• **Your goal**: Would you go through the records below and copy each line with the string "will"?

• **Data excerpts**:
+ + + +
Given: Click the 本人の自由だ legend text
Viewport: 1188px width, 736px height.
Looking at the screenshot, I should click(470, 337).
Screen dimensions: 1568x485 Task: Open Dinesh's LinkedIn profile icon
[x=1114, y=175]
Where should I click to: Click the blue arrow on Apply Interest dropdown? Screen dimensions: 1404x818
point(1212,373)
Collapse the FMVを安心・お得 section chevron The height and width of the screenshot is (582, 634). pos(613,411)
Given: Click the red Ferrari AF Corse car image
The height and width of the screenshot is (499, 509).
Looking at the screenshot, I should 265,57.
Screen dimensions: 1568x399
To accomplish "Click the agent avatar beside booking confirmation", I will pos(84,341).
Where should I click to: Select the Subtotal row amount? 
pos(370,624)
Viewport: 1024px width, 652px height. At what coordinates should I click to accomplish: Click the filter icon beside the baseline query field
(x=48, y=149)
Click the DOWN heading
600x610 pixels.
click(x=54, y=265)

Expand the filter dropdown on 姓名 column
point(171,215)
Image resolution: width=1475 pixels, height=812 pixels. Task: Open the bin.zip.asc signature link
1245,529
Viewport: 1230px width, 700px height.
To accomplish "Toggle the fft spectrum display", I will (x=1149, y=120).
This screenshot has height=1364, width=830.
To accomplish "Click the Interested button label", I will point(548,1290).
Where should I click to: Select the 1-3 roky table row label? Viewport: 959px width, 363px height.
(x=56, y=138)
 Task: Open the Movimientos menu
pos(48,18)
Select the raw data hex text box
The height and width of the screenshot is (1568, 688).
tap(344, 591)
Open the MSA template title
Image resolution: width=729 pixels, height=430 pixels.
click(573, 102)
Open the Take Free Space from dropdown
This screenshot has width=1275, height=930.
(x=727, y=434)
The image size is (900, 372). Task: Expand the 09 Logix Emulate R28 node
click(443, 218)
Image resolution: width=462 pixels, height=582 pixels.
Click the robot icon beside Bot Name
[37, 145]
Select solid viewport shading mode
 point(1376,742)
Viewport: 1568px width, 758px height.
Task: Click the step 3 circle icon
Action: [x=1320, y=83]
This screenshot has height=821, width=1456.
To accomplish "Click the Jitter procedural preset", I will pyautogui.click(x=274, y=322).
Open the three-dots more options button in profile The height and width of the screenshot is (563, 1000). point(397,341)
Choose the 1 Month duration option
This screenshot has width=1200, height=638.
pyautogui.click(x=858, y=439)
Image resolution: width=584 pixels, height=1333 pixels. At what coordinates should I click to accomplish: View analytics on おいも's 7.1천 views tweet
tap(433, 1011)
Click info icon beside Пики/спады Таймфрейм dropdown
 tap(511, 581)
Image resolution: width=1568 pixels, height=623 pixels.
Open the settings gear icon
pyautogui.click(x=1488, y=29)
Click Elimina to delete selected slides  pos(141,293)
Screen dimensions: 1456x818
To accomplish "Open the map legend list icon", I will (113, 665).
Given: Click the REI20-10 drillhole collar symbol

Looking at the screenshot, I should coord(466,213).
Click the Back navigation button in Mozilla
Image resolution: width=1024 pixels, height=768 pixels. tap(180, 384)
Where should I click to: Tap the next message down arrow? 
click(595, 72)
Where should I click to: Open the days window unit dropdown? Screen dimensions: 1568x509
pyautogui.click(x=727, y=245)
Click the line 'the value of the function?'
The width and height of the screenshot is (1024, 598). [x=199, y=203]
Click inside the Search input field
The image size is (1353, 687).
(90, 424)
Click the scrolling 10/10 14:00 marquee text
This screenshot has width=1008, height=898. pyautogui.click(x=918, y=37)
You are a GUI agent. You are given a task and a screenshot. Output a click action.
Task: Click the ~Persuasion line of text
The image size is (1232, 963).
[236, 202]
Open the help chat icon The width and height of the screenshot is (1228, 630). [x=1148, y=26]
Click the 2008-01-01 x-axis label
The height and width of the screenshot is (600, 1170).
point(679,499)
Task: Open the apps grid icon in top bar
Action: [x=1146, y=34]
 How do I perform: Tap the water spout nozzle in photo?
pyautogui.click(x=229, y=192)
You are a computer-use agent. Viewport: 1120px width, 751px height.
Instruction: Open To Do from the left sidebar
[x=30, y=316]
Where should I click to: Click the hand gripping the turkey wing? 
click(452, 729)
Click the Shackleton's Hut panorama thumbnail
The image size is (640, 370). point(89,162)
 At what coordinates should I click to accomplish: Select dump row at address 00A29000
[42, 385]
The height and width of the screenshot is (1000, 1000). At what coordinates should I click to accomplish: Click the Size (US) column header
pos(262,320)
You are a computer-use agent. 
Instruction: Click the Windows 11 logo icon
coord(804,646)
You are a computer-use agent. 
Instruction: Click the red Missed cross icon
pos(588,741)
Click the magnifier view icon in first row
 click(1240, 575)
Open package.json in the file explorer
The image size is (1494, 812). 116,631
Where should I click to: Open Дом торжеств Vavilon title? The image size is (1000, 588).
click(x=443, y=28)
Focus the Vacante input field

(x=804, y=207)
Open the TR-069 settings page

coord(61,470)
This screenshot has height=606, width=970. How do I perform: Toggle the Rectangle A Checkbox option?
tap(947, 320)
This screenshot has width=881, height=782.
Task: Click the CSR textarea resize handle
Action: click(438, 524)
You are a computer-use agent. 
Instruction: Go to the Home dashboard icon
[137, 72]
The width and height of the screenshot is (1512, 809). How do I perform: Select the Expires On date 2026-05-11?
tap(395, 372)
+ + + +
• **Your response**:
To accomplish "Click the agent avatar beside booking confirmation", I will pos(84,341).
To accomplish "Toggle the fft spectrum display", I will (x=1149, y=120).
To accomplish "Click the Interested button label", I will point(548,1290).
To accomplish "Click the Jitter procedural preset", I will pyautogui.click(x=274, y=322).
To accomplish "Open the map legend list icon", I will (113, 665).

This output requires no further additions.